安全公司Aikido Security的研究人员在Java生态系统广泛使用的公开依赖库Maven Central中，发现了一个仿冒Jackson的恶意组件，其唯一标识为org.fasterxml.jackson.core:jackson-databind。该名称刻意模仿开发者熟悉的Jackson依赖库，以诱导开发者下载恶意组件。研究人员已将相关域名通报给GoDaddy，并向Maven Central提交报告，该组件在约1.5小时内被下架。

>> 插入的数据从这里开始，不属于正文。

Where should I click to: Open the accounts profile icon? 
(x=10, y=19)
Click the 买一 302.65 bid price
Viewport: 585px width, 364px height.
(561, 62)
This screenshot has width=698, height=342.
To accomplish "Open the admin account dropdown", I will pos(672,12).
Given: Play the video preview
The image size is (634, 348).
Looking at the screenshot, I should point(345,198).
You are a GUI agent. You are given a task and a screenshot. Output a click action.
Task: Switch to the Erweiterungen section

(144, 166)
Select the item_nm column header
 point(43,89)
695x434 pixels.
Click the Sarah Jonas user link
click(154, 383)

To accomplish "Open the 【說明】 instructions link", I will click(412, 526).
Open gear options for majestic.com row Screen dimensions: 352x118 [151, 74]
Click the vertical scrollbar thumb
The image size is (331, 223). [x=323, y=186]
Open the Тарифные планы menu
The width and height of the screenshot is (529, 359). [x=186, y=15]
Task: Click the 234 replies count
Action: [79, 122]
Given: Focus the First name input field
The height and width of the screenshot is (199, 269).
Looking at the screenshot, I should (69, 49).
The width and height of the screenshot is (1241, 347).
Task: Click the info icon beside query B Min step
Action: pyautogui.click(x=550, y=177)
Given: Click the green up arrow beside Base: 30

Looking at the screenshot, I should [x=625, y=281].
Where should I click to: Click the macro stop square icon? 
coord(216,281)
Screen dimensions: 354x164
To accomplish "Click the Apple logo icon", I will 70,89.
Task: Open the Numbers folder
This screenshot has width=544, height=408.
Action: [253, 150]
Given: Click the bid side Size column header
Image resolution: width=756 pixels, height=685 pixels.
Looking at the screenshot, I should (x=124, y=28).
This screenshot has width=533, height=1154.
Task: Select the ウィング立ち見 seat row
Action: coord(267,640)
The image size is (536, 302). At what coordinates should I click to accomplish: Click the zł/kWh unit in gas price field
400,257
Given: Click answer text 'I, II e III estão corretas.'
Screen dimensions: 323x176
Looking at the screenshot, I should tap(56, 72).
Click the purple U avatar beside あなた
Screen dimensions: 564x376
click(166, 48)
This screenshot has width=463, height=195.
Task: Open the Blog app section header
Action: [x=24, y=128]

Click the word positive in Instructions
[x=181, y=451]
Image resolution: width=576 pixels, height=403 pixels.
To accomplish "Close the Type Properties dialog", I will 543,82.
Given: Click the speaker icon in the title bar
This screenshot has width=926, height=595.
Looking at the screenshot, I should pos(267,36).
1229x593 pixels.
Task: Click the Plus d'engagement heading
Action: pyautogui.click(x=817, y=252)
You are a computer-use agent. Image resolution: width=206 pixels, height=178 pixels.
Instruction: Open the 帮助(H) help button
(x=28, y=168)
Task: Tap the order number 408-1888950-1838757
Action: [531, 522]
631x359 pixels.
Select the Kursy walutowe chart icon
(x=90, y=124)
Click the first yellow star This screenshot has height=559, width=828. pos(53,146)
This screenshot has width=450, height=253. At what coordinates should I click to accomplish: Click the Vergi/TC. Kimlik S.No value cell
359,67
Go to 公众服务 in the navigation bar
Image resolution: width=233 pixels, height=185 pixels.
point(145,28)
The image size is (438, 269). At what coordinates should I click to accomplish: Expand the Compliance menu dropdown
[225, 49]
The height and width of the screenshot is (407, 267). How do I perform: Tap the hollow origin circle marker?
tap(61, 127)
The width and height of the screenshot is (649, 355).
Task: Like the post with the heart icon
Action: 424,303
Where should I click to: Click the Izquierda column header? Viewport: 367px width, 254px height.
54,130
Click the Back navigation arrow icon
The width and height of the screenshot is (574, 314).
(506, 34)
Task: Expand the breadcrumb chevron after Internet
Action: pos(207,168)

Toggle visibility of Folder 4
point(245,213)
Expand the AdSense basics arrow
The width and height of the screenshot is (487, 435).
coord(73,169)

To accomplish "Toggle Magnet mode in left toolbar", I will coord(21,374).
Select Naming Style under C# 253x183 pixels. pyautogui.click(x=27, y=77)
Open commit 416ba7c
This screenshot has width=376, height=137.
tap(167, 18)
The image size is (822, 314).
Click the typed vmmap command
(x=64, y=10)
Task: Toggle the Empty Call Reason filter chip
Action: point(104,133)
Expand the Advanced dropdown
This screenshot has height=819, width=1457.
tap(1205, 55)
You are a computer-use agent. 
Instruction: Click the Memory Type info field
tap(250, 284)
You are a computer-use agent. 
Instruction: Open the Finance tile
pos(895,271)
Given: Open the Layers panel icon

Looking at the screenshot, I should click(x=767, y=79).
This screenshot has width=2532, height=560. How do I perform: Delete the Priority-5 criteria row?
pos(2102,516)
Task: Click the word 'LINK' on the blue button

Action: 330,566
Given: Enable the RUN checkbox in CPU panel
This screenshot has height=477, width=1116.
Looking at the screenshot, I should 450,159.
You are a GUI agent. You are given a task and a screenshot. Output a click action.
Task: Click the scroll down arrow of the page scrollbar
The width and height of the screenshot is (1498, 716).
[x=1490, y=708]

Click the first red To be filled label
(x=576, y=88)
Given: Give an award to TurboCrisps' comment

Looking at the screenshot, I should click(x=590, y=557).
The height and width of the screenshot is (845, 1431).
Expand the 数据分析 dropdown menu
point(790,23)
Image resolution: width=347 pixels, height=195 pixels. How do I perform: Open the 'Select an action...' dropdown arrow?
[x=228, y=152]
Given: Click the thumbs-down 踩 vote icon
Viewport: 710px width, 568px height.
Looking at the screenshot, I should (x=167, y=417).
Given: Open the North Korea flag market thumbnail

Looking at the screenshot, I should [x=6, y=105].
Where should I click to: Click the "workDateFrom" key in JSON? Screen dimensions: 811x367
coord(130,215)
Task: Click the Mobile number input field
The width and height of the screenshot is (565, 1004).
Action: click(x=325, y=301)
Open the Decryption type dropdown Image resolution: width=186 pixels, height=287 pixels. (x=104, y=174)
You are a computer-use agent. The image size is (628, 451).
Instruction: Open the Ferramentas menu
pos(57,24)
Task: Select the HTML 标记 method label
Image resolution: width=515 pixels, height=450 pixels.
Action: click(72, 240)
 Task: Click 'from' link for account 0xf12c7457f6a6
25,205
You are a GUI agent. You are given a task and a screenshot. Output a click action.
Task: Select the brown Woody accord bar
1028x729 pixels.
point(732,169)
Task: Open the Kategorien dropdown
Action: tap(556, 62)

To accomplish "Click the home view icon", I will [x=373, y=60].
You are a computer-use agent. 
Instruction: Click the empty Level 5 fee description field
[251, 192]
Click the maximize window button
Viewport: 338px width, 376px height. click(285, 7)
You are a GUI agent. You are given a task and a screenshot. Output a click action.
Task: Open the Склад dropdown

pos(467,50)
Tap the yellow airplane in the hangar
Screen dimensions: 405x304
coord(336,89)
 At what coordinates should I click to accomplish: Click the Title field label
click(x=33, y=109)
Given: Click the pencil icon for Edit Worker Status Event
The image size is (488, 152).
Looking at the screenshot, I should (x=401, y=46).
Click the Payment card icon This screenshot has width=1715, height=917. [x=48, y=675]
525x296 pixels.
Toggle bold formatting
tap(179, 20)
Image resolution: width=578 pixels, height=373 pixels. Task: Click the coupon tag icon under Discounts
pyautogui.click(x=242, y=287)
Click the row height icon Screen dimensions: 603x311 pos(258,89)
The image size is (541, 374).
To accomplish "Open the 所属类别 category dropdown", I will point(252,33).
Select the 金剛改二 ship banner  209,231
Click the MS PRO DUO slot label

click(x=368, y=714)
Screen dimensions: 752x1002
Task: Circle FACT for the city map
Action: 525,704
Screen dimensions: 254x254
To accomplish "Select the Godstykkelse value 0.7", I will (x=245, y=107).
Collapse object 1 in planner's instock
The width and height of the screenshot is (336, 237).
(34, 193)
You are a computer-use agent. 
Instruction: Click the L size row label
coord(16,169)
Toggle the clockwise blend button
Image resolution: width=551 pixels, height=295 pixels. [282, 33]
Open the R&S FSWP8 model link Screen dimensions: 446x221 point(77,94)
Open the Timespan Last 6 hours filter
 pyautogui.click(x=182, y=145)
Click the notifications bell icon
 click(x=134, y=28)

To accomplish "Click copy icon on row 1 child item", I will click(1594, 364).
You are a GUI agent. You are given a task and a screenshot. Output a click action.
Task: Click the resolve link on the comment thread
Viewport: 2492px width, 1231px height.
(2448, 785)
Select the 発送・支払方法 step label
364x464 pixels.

正版Jackson的常见发布命名空间为com.fasterxml.jackson.core，攻击者则使用仅一字之差的org.fasterxml.jackson.core，通过互换com与org前缀制造混淆。研究团队还发现，攻击基础设施也采用类似手法，用fasterxml.org冒充官方的fasterxml.com，降低开发者在匆忙检查时发现异常的可能性。

该仿冒Jackson是一个具有多阶段投放特征的下载器，其代码经过混淆处理，并包含干扰自动化分析的设计。当项目使用Java应用开发框架Spring Boot时，恶意组件会伪装成框架常见的自动配置组件，利用应用启动时的扫描与加载流程，在程序启动后自动触发执行，开发者无需在代码中主动调用即可被加载进执行路径。

一旦触发，恶意程序会连接攻击者控制的C2服务器下载配置信息，再根据操作系统下载对应的可执行文件并在本地运行，同时创建特定文件作为标记，以减少重复执行时被发现的概率。研究人员指出，攻击者刻意设计了跨平台投放能力，并通过多层混淆和加密字符串增加逆向分析的难度。

研究人员在获取Linux和macOS样本后提交至VirusTotal，多数安全引擎将其识别为Cobalt Strike的Beacon程序。Cobalt Strike原为商业渗透测试工具，常被攻击者用于远程控制和后续渗透。研究人员提醒，若恶意载荷被识别为Cobalt Strike Beacon，通常意味着攻击者具备远程控制和持续渗透的能力，其攻击目的可能不仅限于一次性行为。